Scan the entries for "Core". Every line that holds it is to be copied.

[[ Records shown open ]]

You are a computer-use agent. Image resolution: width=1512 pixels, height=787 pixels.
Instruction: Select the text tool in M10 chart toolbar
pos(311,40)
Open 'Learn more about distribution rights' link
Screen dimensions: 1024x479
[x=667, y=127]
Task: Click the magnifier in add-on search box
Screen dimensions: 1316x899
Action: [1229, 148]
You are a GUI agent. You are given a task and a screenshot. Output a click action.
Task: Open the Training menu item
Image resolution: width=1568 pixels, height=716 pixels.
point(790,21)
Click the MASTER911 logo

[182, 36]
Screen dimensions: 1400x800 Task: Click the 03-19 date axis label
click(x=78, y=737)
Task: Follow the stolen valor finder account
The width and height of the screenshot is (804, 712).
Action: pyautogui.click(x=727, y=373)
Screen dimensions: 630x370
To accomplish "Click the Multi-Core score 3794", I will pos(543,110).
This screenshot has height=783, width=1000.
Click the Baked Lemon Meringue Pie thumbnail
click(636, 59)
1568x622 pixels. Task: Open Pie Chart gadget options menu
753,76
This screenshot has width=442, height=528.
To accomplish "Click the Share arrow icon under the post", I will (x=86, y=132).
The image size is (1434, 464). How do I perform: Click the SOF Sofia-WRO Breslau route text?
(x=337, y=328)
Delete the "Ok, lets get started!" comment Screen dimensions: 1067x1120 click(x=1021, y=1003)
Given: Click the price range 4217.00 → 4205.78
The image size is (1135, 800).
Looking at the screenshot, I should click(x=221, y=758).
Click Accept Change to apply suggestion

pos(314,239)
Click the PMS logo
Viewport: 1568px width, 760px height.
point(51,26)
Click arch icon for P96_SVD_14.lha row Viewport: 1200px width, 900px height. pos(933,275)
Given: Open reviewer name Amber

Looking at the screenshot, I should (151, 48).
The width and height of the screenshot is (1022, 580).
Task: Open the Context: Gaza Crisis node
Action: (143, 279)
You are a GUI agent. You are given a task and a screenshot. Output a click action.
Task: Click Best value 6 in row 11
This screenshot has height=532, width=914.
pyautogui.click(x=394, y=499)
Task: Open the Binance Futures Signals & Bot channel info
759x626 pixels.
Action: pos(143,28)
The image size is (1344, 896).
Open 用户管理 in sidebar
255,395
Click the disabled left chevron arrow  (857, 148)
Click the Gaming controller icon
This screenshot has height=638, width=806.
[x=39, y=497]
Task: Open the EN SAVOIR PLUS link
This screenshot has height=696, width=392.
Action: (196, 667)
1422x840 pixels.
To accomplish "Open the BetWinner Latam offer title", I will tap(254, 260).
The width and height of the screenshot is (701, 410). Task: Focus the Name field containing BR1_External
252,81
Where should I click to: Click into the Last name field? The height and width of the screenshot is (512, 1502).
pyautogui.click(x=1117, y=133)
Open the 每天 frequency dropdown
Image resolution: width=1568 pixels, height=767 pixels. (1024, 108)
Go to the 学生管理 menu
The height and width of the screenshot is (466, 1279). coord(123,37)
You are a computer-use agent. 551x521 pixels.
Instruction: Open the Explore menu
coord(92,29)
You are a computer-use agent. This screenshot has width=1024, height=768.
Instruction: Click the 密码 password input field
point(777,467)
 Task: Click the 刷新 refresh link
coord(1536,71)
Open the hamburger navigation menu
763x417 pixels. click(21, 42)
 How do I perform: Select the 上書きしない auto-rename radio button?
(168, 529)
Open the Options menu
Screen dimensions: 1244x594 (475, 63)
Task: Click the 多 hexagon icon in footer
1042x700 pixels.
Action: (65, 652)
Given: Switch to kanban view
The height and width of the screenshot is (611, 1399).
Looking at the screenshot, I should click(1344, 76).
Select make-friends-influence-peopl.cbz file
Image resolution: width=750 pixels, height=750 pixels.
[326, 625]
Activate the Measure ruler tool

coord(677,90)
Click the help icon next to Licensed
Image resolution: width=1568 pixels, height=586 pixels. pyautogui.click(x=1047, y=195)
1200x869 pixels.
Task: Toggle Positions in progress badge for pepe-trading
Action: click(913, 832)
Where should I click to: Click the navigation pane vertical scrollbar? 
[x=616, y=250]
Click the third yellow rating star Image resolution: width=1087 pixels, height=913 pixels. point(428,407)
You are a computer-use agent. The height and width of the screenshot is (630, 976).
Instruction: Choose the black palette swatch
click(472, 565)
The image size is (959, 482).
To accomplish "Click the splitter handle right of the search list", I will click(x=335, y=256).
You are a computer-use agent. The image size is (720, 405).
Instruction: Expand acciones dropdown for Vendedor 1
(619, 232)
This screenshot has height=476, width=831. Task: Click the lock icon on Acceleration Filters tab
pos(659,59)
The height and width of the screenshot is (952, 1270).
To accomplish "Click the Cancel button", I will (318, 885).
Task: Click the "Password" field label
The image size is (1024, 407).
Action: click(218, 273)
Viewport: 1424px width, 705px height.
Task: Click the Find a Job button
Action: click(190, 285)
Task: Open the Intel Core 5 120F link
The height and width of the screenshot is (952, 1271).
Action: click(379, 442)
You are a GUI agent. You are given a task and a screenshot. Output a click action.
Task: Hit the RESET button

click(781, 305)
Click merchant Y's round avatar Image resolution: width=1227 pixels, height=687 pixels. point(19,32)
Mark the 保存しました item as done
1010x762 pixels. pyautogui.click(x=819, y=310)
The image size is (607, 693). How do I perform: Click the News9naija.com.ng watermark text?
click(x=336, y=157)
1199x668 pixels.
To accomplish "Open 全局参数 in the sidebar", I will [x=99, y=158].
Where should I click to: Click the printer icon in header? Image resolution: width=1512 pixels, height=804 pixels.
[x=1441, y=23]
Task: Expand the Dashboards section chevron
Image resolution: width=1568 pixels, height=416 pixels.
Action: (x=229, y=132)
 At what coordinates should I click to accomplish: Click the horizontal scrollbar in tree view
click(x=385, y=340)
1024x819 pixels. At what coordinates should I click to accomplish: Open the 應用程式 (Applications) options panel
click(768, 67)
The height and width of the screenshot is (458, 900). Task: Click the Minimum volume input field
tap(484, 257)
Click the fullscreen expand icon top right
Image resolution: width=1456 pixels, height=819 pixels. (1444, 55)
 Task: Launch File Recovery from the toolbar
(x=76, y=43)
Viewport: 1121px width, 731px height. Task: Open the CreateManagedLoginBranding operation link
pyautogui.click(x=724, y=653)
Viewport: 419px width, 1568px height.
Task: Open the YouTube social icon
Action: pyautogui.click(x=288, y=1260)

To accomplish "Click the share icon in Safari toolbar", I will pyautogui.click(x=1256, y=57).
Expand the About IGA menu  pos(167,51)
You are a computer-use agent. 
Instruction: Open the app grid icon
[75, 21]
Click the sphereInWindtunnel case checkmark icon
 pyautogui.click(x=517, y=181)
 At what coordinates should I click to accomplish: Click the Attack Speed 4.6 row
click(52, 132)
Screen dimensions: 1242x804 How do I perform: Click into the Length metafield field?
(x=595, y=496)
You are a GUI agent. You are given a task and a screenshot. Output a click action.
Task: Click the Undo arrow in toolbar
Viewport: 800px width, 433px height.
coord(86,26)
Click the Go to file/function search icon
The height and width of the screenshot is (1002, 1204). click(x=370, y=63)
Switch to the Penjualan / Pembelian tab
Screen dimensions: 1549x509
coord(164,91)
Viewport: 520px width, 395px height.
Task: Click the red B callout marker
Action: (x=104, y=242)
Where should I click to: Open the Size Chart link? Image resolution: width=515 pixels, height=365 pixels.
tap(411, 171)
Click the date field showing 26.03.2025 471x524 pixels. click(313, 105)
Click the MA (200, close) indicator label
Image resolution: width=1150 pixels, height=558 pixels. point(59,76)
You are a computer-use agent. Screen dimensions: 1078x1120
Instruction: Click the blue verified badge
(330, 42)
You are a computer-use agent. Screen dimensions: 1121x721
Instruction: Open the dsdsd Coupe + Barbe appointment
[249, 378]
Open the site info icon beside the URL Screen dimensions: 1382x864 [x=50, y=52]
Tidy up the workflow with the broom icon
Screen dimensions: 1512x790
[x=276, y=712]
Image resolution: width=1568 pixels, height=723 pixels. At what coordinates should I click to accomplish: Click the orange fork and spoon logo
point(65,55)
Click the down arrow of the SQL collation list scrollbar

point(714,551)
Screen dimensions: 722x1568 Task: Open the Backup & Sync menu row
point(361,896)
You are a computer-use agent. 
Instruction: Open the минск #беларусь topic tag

[[ Records shown closed ]]

### Solution to the problem:
To accomplish "Click the Multi-Core score 3794", I will pos(543,110).
Task: Open the Intel Core 5 120F link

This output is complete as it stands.